Ojalá pudieras acompañarnos ahora, Miguel. No
deberías haberte marchado aquel día.
….
A mi mejor
amigo le encantaba Lorca. Cuando ya éramos adolescentes, yo le esperaba en
Santa Águedica cada tarde, a su regreso de un duro día en el campo.
Los versos del
poeta andaluz ocultos bajo mi brazo. El “Romancero Gitano” en nuestro refugio
privado de la ermita.
—Un día te voy
a enseñar a leer —le decía muchas veces, cuando hacía alguna pausa en la
lectura—. Miguel, llevas tantos años dedicándote sólo a escuchar mis historias
y mis versos, que ya va siendo hora de que aprendas a hacerlo tú mismo.
Él casi
siempre me sonreía y evitaba una respuesta pero, en una ocasión, poco tiempo
antes de que discutiéramos, fue más allá.
—No, prefiero
escuchar los versos de tus labios —me contestó, mirándome fijamente a los ojos—.

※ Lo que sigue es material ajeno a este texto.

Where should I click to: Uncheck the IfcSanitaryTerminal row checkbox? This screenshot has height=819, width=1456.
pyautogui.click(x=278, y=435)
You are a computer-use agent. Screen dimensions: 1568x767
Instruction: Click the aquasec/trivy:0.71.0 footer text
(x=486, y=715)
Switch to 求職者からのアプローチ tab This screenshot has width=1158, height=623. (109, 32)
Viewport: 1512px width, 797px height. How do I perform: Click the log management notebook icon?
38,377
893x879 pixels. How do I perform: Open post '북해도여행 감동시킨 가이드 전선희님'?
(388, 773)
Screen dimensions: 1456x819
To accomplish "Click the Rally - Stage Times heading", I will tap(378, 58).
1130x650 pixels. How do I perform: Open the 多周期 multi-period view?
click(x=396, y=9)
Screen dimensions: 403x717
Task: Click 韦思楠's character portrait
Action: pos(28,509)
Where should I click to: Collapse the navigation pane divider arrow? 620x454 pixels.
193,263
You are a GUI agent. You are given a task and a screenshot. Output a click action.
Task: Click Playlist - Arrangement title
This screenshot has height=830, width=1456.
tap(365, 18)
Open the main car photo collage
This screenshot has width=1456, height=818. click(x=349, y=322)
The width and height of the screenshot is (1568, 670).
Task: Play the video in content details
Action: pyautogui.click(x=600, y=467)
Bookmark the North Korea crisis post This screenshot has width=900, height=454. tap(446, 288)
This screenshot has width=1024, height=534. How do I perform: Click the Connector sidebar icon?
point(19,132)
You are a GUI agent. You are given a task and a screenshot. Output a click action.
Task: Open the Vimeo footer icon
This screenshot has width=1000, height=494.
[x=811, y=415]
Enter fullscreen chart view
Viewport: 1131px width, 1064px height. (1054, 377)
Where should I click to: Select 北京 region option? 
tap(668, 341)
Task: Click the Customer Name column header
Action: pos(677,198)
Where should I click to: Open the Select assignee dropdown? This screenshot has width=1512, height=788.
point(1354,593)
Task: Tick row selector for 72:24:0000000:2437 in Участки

Don Federico suena mejor si sale a través de ellos.
Y entonces,
alargó su mano y me acarició el pelo con lentitud y suavidad, como si se
recreara en ello. Nadie me había hecho eso antes; ni mi madre, ni mis hermanas
ni ninguna otra chica del pueblo. Pero lo peor no fue el gesto, sino la
reacción inesperada de mi cuerpo.
Avergonzado,
cerré el libro y le dejé solo en Santa Águedica.
Miguel seguía
siendo analfabeto cuando la guerra se lo llevó.
….
¡Malditos sean
los del consistorio! ¿Cómo se han atrevido a asfaltar el calvario de camino a
la ermita? Unos pinos raquíticos ocultan los pilares de las estaciones de la
crucifixión que yo de niño relataba a mi madre, a mis hermanas, a Miguel. Seguro
que ese cura latino tiene que ver algo también en esto. ¡A la mierda con tantas modernidades!
María sube
corriendo hacia uno de los pilares de piedra arenisca con su losa de cerámica pintada
y me saluda desde allí con el brazo.
—¡Yayo, yayo!
No puedo
creerlo. Desde que murió la abuela ya no me llamaba así. Rosita y yo éramos sus
yayos.
Mi nieta tiene
algo especial, se parece a mí cuando tenía su edad. Es joven, guapa, roja, ambiciosa
y además escribe muy bien. Puro nervio. Discutimos mucho entre los dos y nos
obcecamos por todo, pero en el fondo, intuyo que admira incondicionalmente a su
abuelo. Se comerá el mundo y su juventud no se romperá por un drama como el que
nos tocó a mi generación a su edad.
Santa
Águedica. Si hablaran estas viejas piedras de la ermita...
Hablarían de
Miguel, de cuentos y de versos. De Lorca. De sentimientos y de tortura. De
Miguel, los muros de Santa Águedica no hablarían de otra cosa que no fuese de
Miguel.
Siento haberte condenado, amigo mío. Nunca
quise herir tus sentimientos.
No me dí cuenta de lo que sentía por ti
hasta que no fue demasiado tarde. Eran tiempos difíciles, amargos. Miedos,
barreras y bombas. Si hubiéramos disfrutado entonces de la libertad que gozamos
ahora, quizá las cosas hubieran sido bien distintas.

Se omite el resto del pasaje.